Problem details - For every record below, write out an exact copy.

─── Supplied material

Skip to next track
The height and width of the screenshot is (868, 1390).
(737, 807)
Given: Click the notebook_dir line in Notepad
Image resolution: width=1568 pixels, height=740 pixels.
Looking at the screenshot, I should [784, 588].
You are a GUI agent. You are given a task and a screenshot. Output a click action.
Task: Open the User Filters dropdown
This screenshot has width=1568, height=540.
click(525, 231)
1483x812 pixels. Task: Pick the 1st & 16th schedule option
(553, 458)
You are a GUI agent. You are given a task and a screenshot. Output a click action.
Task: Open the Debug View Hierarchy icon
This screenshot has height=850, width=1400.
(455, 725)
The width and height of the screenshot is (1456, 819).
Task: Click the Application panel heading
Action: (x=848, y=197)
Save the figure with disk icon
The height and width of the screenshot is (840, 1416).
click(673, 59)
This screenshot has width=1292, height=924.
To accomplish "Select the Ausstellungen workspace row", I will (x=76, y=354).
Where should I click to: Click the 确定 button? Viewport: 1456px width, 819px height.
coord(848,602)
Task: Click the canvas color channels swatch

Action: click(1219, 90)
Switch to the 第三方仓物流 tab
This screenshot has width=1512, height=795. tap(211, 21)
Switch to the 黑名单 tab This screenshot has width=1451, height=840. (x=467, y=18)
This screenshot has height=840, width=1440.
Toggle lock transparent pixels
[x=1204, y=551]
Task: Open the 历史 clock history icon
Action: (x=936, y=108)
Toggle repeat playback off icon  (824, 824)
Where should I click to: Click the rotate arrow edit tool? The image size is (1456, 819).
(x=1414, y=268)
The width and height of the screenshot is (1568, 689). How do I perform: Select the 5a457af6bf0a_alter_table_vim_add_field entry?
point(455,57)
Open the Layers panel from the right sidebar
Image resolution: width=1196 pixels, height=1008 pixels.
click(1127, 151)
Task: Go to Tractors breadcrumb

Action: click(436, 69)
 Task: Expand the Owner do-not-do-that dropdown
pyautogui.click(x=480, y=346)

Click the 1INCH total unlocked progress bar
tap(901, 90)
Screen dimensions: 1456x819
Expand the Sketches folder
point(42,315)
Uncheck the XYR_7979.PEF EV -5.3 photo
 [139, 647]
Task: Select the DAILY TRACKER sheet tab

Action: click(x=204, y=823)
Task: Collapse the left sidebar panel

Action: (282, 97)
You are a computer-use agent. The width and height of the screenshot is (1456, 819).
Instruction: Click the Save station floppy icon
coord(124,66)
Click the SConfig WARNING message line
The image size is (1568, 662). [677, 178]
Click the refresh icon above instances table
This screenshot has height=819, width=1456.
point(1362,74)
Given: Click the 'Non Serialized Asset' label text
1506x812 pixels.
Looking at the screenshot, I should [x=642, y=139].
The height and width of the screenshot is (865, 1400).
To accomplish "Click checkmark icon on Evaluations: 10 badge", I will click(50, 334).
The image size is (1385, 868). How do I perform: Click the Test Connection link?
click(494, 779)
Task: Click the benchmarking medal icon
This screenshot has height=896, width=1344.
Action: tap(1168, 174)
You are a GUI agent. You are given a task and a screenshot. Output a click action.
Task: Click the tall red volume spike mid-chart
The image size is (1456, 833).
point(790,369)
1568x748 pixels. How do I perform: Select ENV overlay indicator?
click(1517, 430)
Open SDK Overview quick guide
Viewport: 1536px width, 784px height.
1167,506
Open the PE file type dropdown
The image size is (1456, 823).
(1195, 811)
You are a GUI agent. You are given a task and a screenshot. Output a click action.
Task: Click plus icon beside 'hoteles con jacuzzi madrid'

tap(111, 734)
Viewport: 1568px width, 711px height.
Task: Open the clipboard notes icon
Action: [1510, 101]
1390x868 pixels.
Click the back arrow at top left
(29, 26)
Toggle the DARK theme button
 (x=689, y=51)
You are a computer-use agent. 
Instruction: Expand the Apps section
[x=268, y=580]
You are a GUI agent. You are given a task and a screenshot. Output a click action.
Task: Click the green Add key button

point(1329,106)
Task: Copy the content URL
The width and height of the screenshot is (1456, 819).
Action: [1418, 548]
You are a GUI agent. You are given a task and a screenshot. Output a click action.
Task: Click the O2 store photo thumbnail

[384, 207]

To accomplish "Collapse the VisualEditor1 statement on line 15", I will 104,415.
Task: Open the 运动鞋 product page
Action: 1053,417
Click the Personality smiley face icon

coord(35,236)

──────

Expected output -
Skip to next track
The height and width of the screenshot is (868, 1390).
(737, 807)
Given: Click the notebook_dir line in Notepad
Image resolution: width=1568 pixels, height=740 pixels.
Looking at the screenshot, I should [784, 588].
You are a GUI agent. You are given a task and a screenshot. Output a click action.
Task: Open the User Filters dropdown
This screenshot has width=1568, height=540.
click(525, 231)
1483x812 pixels. Task: Pick the 1st & 16th schedule option
(553, 458)
You are a GUI agent. You are given a task and a screenshot. Output a click action.
Task: Open the Debug View Hierarchy icon
This screenshot has height=850, width=1400.
(455, 725)
The width and height of the screenshot is (1456, 819).
Task: Click the Application panel heading
Action: (x=848, y=197)
Save the figure with disk icon
The height and width of the screenshot is (840, 1416).
click(673, 59)
This screenshot has width=1292, height=924.
To accomplish "Select the Ausstellungen workspace row", I will (x=76, y=354).
Where should I click to: Click the 确定 button? Viewport: 1456px width, 819px height.
coord(848,602)
Task: Click the canvas color channels swatch

Action: click(1219, 90)
Switch to the 第三方仓物流 tab
This screenshot has width=1512, height=795. tap(211, 21)
Switch to the 黑名单 tab This screenshot has width=1451, height=840. (x=467, y=18)
This screenshot has height=840, width=1440.
Toggle lock transparent pixels
[x=1204, y=551]
Task: Open the 历史 clock history icon
Action: (x=936, y=108)
Toggle repeat playback off icon  (824, 824)
Where should I click to: Click the rotate arrow edit tool? The image size is (1456, 819).
(x=1414, y=268)
The width and height of the screenshot is (1568, 689). How do I perform: Select the 5a457af6bf0a_alter_table_vim_add_field entry?
point(455,57)
Open the Layers panel from the right sidebar
Image resolution: width=1196 pixels, height=1008 pixels.
click(1127, 151)
Task: Go to Tractors breadcrumb

Action: click(436, 69)
 Task: Expand the Owner do-not-do-that dropdown
pyautogui.click(x=480, y=346)

Click the 1INCH total unlocked progress bar
tap(901, 90)
Screen dimensions: 1456x819
Expand the Sketches folder
point(42,315)
Uncheck the XYR_7979.PEF EV -5.3 photo
 [139, 647]
Task: Select the DAILY TRACKER sheet tab

Action: click(x=204, y=823)
Task: Collapse the left sidebar panel

Action: (282, 97)
You are a computer-use agent. The width and height of the screenshot is (1456, 819).
Instruction: Click the Save station floppy icon
coord(124,66)
Click the SConfig WARNING message line
The image size is (1568, 662). [677, 178]
Click the refresh icon above instances table
This screenshot has height=819, width=1456.
point(1362,74)
Given: Click the 'Non Serialized Asset' label text
1506x812 pixels.
Looking at the screenshot, I should [x=642, y=139].
The height and width of the screenshot is (865, 1400).
To accomplish "Click checkmark icon on Evaluations: 10 badge", I will click(50, 334).
The image size is (1385, 868). How do I perform: Click the Test Connection link?
click(494, 779)
Task: Click the benchmarking medal icon
This screenshot has height=896, width=1344.
Action: tap(1168, 174)
You are a GUI agent. You are given a task and a screenshot. Output a click action.
Task: Click the tall red volume spike mid-chart
The image size is (1456, 833).
point(790,369)
1568x748 pixels. How do I perform: Select ENV overlay indicator?
click(1517, 430)
Open SDK Overview quick guide
Viewport: 1536px width, 784px height.
1167,506
Open the PE file type dropdown
The image size is (1456, 823).
(1195, 811)
You are a GUI agent. You are given a task and a screenshot. Output a click action.
Task: Click plus icon beside 'hoteles con jacuzzi madrid'

tap(111, 734)
Viewport: 1568px width, 711px height.
Task: Open the clipboard notes icon
Action: [1510, 101]
1390x868 pixels.
Click the back arrow at top left
(29, 26)
Toggle the DARK theme button
 (x=689, y=51)
You are a computer-use agent. 
Instruction: Expand the Apps section
[x=268, y=580]
You are a GUI agent. You are given a task and a screenshot. Output a click action.
Task: Click the green Add key button

point(1329,106)
Task: Copy the content URL
The width and height of the screenshot is (1456, 819).
Action: [1418, 548]
You are a GUI agent. You are given a task and a screenshot. Output a click action.
Task: Click the O2 store photo thumbnail

[384, 207]

To accomplish "Collapse the VisualEditor1 statement on line 15", I will 104,415.
Task: Open the 运动鞋 product page
Action: 1053,417
Click the Personality smiley face icon

coord(35,236)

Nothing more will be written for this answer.